Kaua'i Museum director Carol Lovell says the donated collection of shell lei will help "tell the Ni'ihau story." The lei were donated to the museum after the death of a Texas woman who collected them during her visits to Kaua'i.

Jan TenBruggencate • The Honolulu Advertiser

Most of the lei in the collection are made of prized kahelelani shells, the most rare of the species, that vary in color from pink to brown and black. The finest kahelelani lei can sell for $8,000 to $10,000 but are worth three times that amount because Ni'ihau shell lei-making is a dying art, according to Aunty Lena Mendonca of 'Ele'ele, an appraiser of Ni'ihau shell jewelry.

Warren "Randy" and Patsy Porter of Boerne, Texas, befriended Mendonca when they first began visiting the island in 1988. "She always called me as soon as they came," Mendonca said.

"Many of those strands she purchased directly from Ni'ihau people. The quality of the collection is superior — the artistry and the workmanship, it's perfectly done."

On her last visit to Kaua'i, Patsy Porter told her husband and Kaua'i Museum Director Carol Lovell that she wanted the collection to be returned to the island after her death.

The Texas woman died of cancer in 2001 and her husband scattered her ashes from a helicopter in Kalalau. He packed the lei away. Many months later, while looking at a photograph of his wife, he remembered her wish to donate the collection and called Lovell last month.

Lovell said the museum has some shell lei but nothing matching Porter's collection.

"The museum never had a collection of this caliber. It will help us to tell the Ni'ihau story," she said.

The lei and earrings should be on permanent display this summer, and will be exhibited in the koa shadow boxes that Patsy Porter used to display them at home in Texas.

Porter became interested in Ni'ihau shell lei after reading a travel book on the Garden Isle, and on the couple's first visit she bought a lei for $1,600 from a vendor at Spouting Horn. At the time, Mendonca valued the lei at $2,500.
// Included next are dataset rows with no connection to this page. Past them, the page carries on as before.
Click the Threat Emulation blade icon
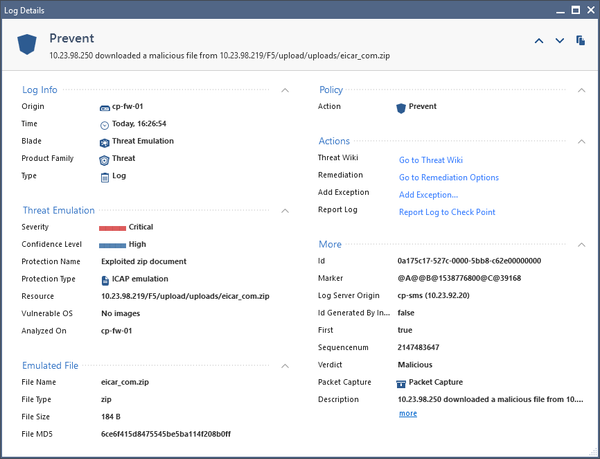The height and width of the screenshot is (459, 600). click(104, 142)
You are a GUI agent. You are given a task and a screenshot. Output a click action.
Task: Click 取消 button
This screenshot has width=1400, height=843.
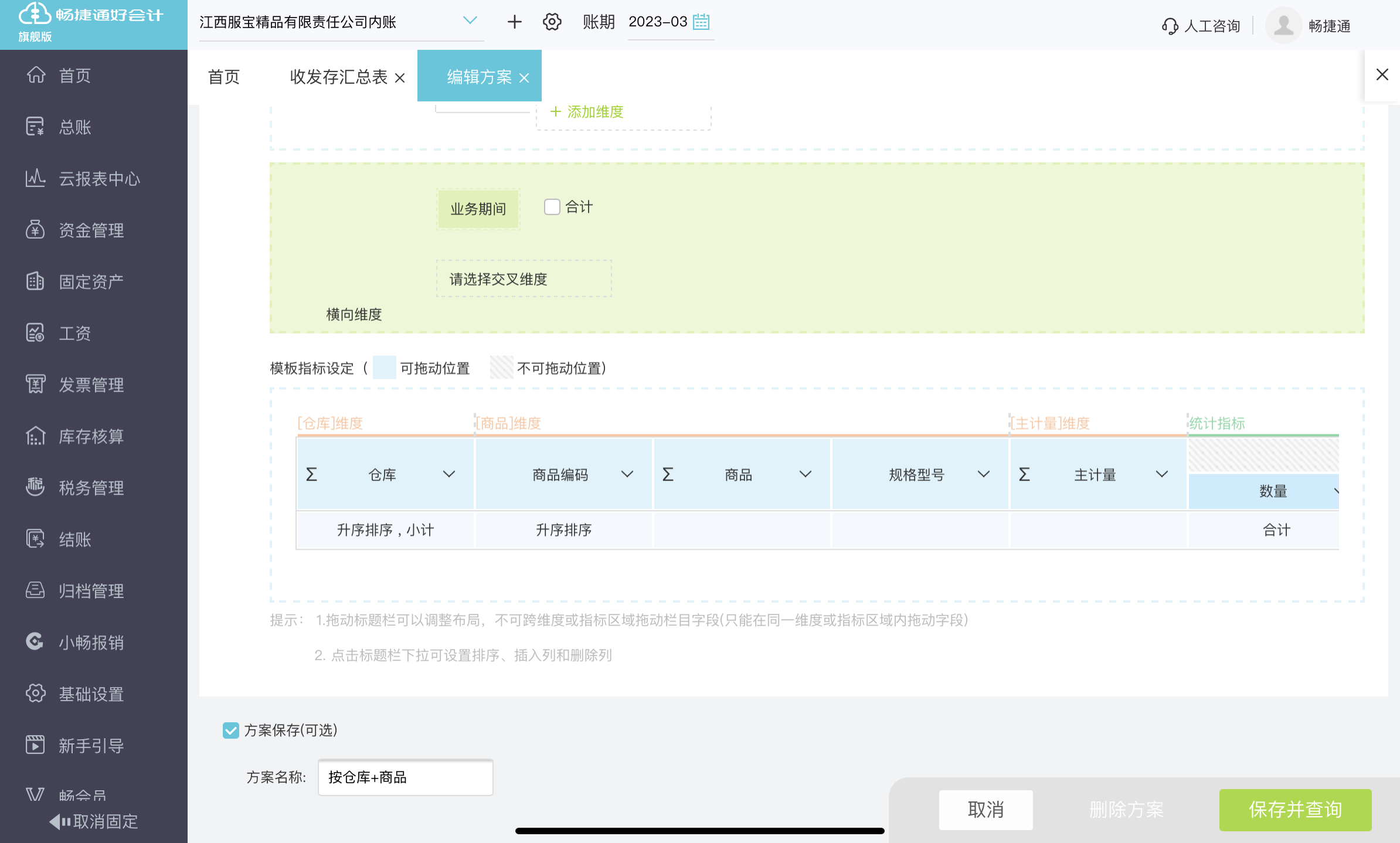tap(986, 808)
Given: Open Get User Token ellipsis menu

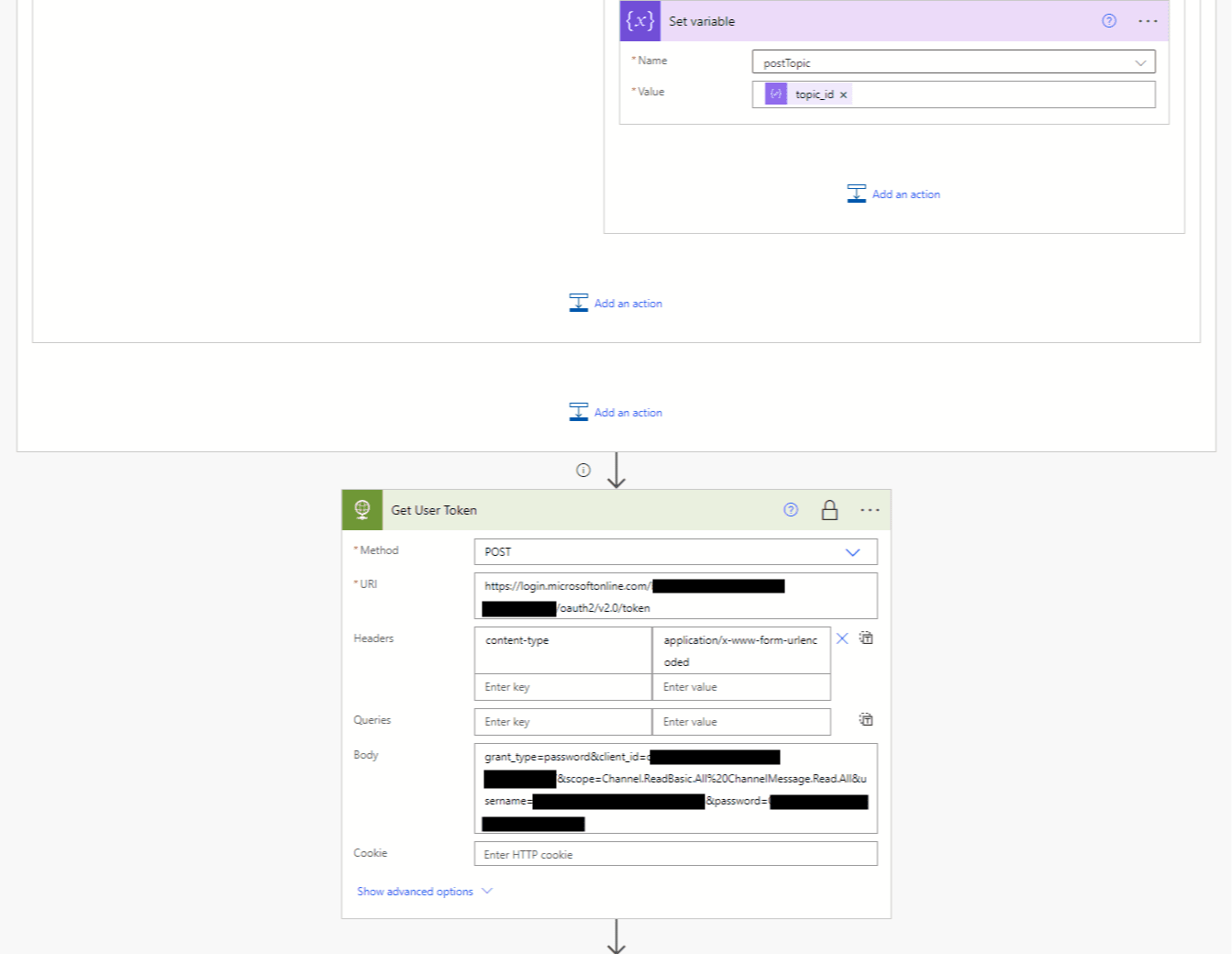Looking at the screenshot, I should coord(870,510).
The collection includes other shrewd buys, including a Ni'ihau shell choker Randy Porter bought for $4 at a Texas garage sale, according to Lovell.
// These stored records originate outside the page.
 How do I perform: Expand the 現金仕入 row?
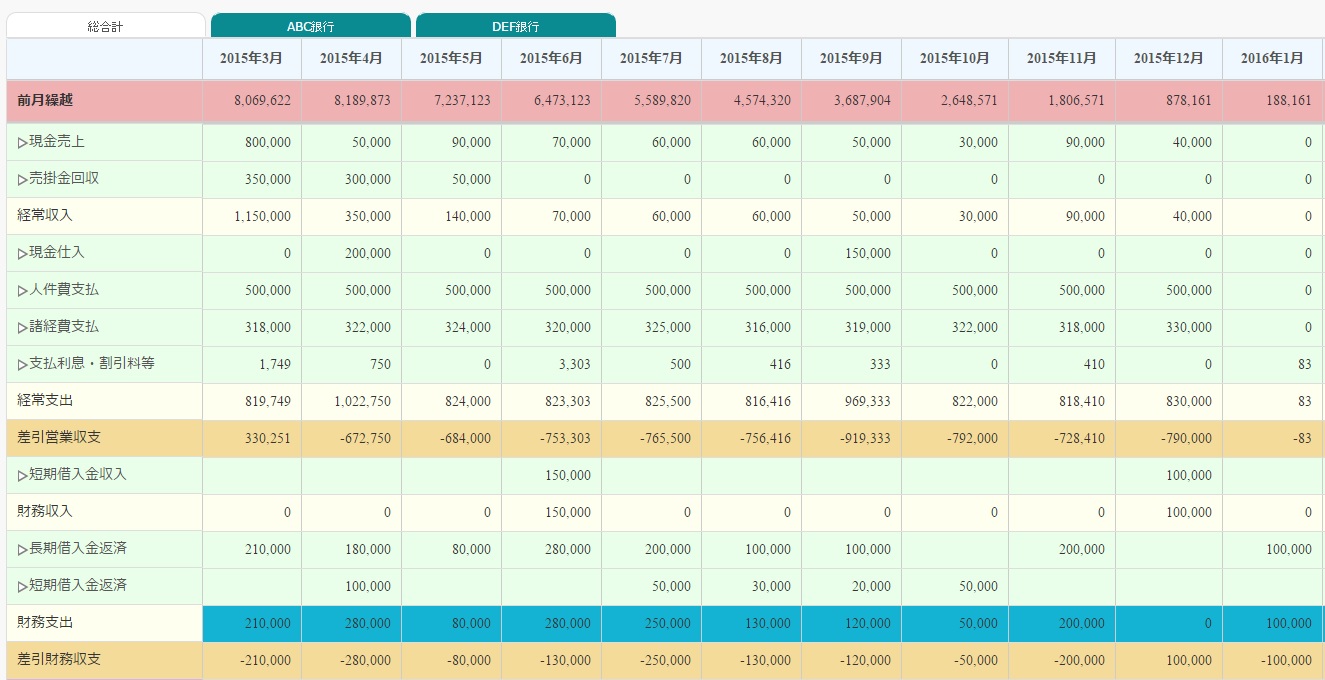coord(23,254)
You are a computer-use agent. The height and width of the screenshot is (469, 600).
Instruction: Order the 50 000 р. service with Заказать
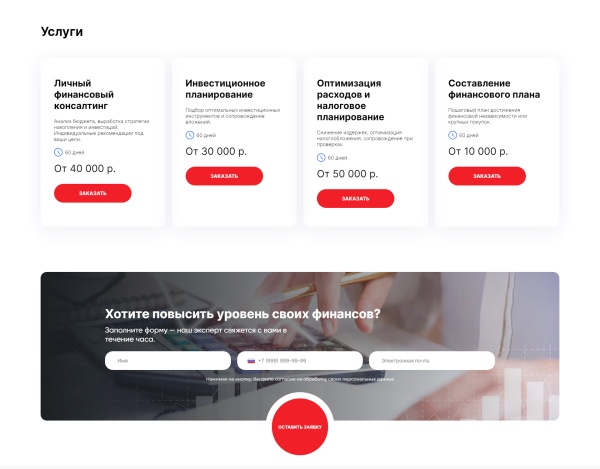point(355,199)
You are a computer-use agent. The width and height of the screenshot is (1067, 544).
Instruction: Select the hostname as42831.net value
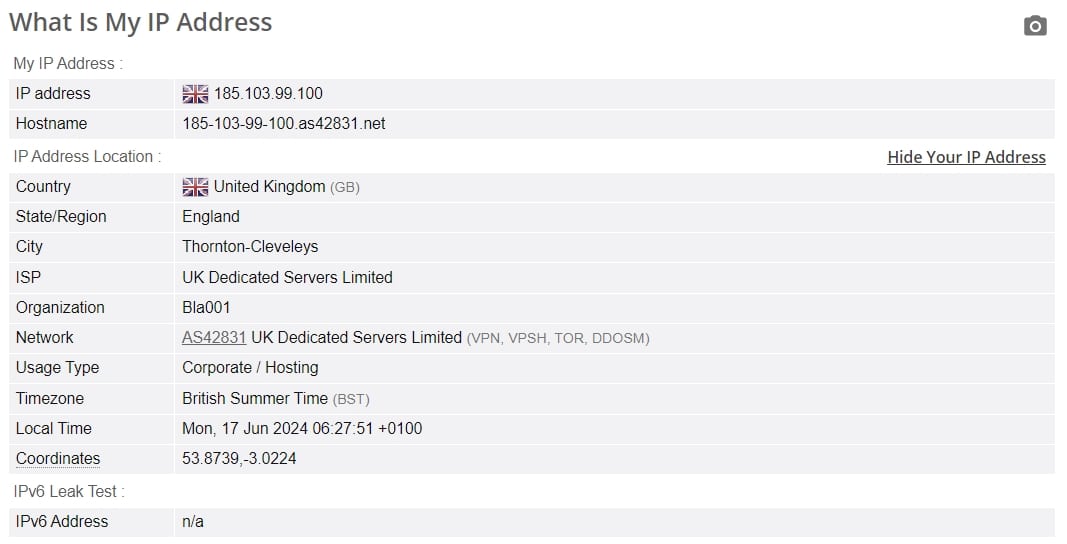click(x=284, y=124)
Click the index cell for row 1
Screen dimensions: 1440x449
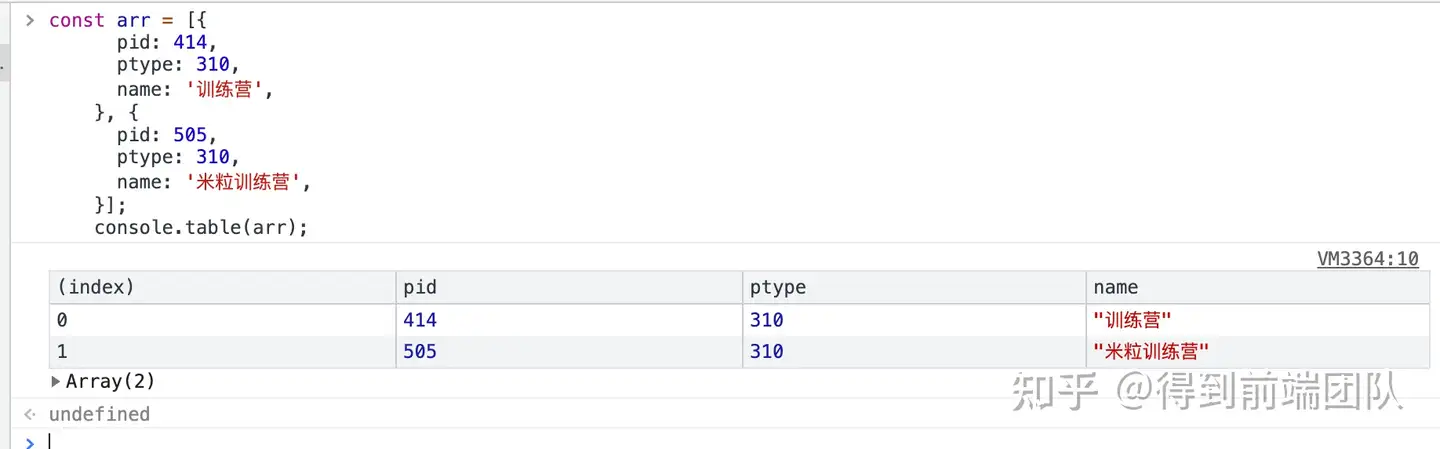[64, 352]
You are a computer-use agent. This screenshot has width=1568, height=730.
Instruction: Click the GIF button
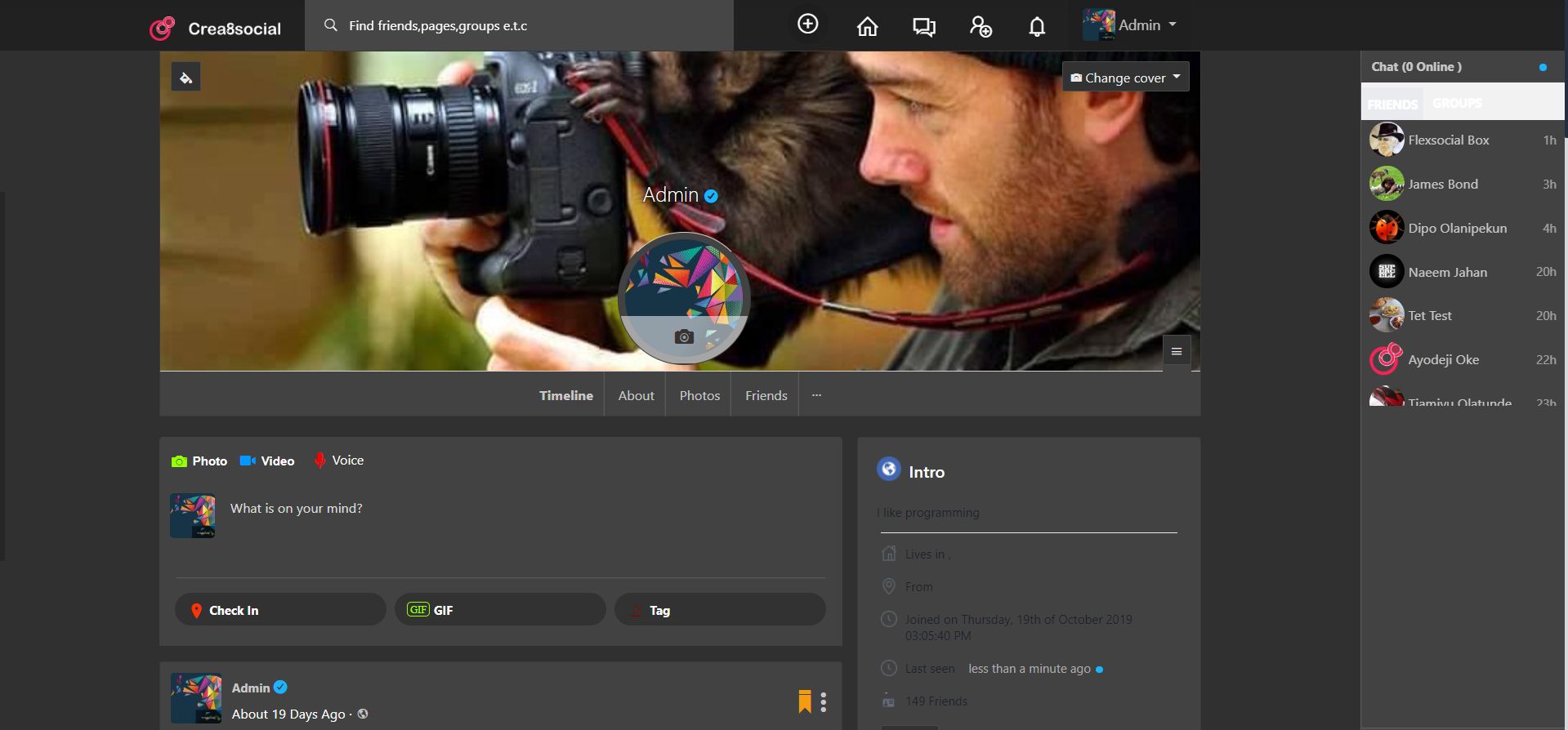pos(499,610)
Additional lei were purchased from the late Auntie May Kelley, a famous lei maker from Ni'ihau who lived on Kaua'i, and from other noted lei makers such as Josephine Kelley and Luana Kaohelauli'i.

Liz Cope, an avid collector and owner of the Hawaiian Trading Post in Lawa'i, which claims to have the world's largest collection of Ni'ihau shell lei, said the Porters shared an intense interest in the uniquely Hawaiian art form.

"She would come in and look at the leis and talk story. Mr. Porter would just stare at the leis. They really appreciated the art, more so that anybody I've ever met," Cope said.

"It's wonderful how someone could just give that much. It's really a beautiful story."


Correction: Hawai'i does not provide professional licensing for jewelry appraisers. Also, there are a number of jewelers and others in Hawai'i who appraise Ni'ihau shell necklaces. A previous version of this story contained incorrect information about the appraisals.